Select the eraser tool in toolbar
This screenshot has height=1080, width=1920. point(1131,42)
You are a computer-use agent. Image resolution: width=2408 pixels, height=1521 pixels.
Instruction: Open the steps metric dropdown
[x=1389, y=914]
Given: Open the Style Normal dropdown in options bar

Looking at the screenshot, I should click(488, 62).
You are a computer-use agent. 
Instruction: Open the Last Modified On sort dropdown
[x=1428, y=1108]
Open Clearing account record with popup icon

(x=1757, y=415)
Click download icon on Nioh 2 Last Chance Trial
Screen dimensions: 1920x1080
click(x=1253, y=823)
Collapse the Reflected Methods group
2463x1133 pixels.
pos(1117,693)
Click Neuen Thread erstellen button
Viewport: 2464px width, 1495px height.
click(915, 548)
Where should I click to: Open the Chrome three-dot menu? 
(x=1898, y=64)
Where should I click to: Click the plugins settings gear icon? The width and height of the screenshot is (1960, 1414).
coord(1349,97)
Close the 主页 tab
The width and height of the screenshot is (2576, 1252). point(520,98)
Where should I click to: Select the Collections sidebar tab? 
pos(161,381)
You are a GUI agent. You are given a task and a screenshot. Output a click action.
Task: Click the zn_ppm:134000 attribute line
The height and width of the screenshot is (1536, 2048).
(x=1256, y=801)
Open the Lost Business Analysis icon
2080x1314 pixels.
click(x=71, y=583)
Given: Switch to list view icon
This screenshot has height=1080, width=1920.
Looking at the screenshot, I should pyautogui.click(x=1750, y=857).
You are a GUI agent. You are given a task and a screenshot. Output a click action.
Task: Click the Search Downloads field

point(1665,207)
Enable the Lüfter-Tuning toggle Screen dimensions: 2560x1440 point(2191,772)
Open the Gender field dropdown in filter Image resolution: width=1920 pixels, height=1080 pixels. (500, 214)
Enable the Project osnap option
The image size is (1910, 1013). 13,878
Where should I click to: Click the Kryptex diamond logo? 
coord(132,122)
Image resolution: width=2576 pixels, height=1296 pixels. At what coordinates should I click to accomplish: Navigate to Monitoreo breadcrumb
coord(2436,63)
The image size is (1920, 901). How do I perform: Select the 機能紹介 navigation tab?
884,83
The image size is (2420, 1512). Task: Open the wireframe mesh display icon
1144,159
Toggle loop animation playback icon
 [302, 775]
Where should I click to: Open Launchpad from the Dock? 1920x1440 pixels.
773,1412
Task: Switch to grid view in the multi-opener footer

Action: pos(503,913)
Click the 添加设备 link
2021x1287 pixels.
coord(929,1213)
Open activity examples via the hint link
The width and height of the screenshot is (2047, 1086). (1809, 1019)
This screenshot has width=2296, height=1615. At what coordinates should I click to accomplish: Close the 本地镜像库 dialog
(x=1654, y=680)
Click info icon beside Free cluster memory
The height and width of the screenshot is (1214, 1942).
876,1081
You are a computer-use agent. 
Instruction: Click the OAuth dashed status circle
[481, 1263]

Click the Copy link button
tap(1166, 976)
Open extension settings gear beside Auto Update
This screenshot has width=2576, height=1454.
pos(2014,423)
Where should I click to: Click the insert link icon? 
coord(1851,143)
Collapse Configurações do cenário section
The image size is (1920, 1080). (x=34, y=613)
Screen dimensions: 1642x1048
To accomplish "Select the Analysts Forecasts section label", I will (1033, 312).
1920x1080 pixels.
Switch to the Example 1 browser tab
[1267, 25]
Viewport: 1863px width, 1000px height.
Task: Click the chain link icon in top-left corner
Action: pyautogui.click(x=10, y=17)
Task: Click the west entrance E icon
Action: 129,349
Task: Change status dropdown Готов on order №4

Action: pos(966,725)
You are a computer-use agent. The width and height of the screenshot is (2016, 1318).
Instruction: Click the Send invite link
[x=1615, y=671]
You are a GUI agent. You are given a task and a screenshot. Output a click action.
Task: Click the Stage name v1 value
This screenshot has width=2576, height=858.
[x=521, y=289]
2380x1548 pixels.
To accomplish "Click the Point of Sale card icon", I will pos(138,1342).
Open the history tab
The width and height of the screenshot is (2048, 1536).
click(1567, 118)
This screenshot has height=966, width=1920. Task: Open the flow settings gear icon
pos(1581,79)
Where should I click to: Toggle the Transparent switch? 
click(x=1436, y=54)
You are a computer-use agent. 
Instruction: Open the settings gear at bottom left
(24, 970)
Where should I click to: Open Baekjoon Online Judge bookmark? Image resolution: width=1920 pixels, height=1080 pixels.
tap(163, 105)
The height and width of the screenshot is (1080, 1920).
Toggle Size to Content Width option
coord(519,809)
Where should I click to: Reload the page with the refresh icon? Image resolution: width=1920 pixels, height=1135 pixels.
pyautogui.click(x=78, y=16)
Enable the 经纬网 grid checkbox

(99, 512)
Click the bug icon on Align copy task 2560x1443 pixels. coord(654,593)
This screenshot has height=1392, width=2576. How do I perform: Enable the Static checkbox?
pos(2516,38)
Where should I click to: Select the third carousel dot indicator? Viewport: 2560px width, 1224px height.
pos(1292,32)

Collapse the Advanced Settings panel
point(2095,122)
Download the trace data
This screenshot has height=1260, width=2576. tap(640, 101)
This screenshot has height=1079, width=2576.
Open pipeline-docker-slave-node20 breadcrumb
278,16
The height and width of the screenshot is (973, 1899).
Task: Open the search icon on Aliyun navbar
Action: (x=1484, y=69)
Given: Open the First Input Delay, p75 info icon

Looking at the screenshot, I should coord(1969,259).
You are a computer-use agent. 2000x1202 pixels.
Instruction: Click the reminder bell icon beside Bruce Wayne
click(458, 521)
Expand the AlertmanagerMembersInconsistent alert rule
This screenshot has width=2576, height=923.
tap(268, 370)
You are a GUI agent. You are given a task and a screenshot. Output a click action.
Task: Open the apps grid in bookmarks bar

· · · · ·

Transcribe the records exactly as they appear.

Select the eraser tool in toolbar
This screenshot has height=1080, width=1920. point(1131,42)
You are a computer-use agent. Image resolution: width=2408 pixels, height=1521 pixels.
Instruction: Open the steps metric dropdown
[x=1389, y=914]
Given: Open the Style Normal dropdown in options bar

Looking at the screenshot, I should click(488, 62).
You are a computer-use agent. 
Instruction: Open the Last Modified On sort dropdown
[x=1428, y=1108]
Open Clearing account record with popup icon

(x=1757, y=415)
Click download icon on Nioh 2 Last Chance Trial
Screen dimensions: 1920x1080
click(x=1253, y=823)
Collapse the Reflected Methods group
2463x1133 pixels.
pos(1117,693)
Click Neuen Thread erstellen button
Viewport: 2464px width, 1495px height.
click(915, 548)
Where should I click to: Open the Chrome three-dot menu? 
(x=1898, y=64)
Where should I click to: Click the plugins settings gear icon? The width and height of the screenshot is (1960, 1414).
coord(1349,97)
Close the 主页 tab
The width and height of the screenshot is (2576, 1252). point(520,98)
Where should I click to: Select the Collections sidebar tab? 
pos(161,381)
You are a GUI agent. You are given a task and a screenshot. Output a click action.
Task: Click the zn_ppm:134000 attribute line
The height and width of the screenshot is (1536, 2048).
(x=1256, y=801)
Open the Lost Business Analysis icon
2080x1314 pixels.
click(x=71, y=583)
Given: Switch to list view icon
This screenshot has height=1080, width=1920.
Looking at the screenshot, I should pyautogui.click(x=1750, y=857).
You are a GUI agent. You are given a task and a screenshot. Output a click action.
Task: Click the Search Downloads field

point(1665,207)
Enable the Lüfter-Tuning toggle Screen dimensions: 2560x1440 point(2191,772)
Open the Gender field dropdown in filter Image resolution: width=1920 pixels, height=1080 pixels. (500, 214)
Enable the Project osnap option
The image size is (1910, 1013). 13,878
Where should I click to: Click the Kryptex diamond logo? 
coord(132,122)
Image resolution: width=2576 pixels, height=1296 pixels. At what coordinates should I click to accomplish: Navigate to Monitoreo breadcrumb
coord(2436,63)
The image size is (1920, 901). How do I perform: Select the 機能紹介 navigation tab?
884,83
The image size is (2420, 1512). Task: Open the wireframe mesh display icon
1144,159
Toggle loop animation playback icon
 [302, 775]
Where should I click to: Open Launchpad from the Dock? 1920x1440 pixels.
773,1412
Task: Switch to grid view in the multi-opener footer

Action: pos(503,913)
Click the 添加设备 link
2021x1287 pixels.
coord(929,1213)
Open activity examples via the hint link
The width and height of the screenshot is (2047, 1086). (1809, 1019)
This screenshot has width=2296, height=1615. At what coordinates should I click to accomplish: Close the 本地镜像库 dialog
(x=1654, y=680)
Click info icon beside Free cluster memory
The height and width of the screenshot is (1214, 1942).
876,1081
You are a computer-use agent. 
Instruction: Click the OAuth dashed status circle
[481, 1263]

Click the Copy link button
tap(1166, 976)
Open extension settings gear beside Auto Update
This screenshot has width=2576, height=1454.
pos(2014,423)
Where should I click to: Click the insert link icon? 
coord(1851,143)
Collapse Configurações do cenário section
The image size is (1920, 1080). (x=34, y=613)
Screen dimensions: 1642x1048
To accomplish "Select the Analysts Forecasts section label", I will (1033, 312).
1920x1080 pixels.
Switch to the Example 1 browser tab
[1267, 25]
Viewport: 1863px width, 1000px height.
Task: Click the chain link icon in top-left corner
Action: pyautogui.click(x=10, y=17)
Task: Click the west entrance E icon
Action: 129,349
Task: Change status dropdown Готов on order №4

Action: pos(966,725)
You are a computer-use agent. The width and height of the screenshot is (2016, 1318).
Instruction: Click the Send invite link
[x=1615, y=671]
You are a GUI agent. You are given a task and a screenshot. Output a click action.
Task: Click the Stage name v1 value
This screenshot has width=2576, height=858.
[x=521, y=289]
2380x1548 pixels.
To accomplish "Click the Point of Sale card icon", I will pos(138,1342).
Open the history tab
The width and height of the screenshot is (2048, 1536).
click(1567, 118)
This screenshot has height=966, width=1920. Task: Open the flow settings gear icon
pos(1581,79)
Where should I click to: Toggle the Transparent switch? 
click(x=1436, y=54)
You are a computer-use agent. 
Instruction: Open the settings gear at bottom left
(24, 970)
Where should I click to: Open Baekjoon Online Judge bookmark? Image resolution: width=1920 pixels, height=1080 pixels.
tap(163, 105)
The height and width of the screenshot is (1080, 1920).
Toggle Size to Content Width option
coord(519,809)
Where should I click to: Reload the page with the refresh icon? Image resolution: width=1920 pixels, height=1135 pixels.
pyautogui.click(x=78, y=16)
Enable the 经纬网 grid checkbox

(99, 512)
Click the bug icon on Align copy task 2560x1443 pixels. coord(654,593)
This screenshot has height=1392, width=2576. How do I perform: Enable the Static checkbox?
pos(2516,38)
Where should I click to: Select the third carousel dot indicator? Viewport: 2560px width, 1224px height.
pos(1292,32)

Collapse the Advanced Settings panel
point(2095,122)
Download the trace data
This screenshot has height=1260, width=2576. tap(640, 101)
This screenshot has height=1079, width=2576.
Open pipeline-docker-slave-node20 breadcrumb
278,16
The height and width of the screenshot is (973, 1899).
Task: Open the search icon on Aliyun navbar
Action: (x=1484, y=69)
Given: Open the First Input Delay, p75 info icon

Looking at the screenshot, I should coord(1969,259).
You are a computer-use agent. 2000x1202 pixels.
Instruction: Click the reminder bell icon beside Bruce Wayne
click(458, 521)
Expand the AlertmanagerMembersInconsistent alert rule
This screenshot has width=2576, height=923.
tap(268, 370)
You are a GUI agent. You are given a task and a screenshot. Output a click action.
Task: Open the apps grid in bookmarks bar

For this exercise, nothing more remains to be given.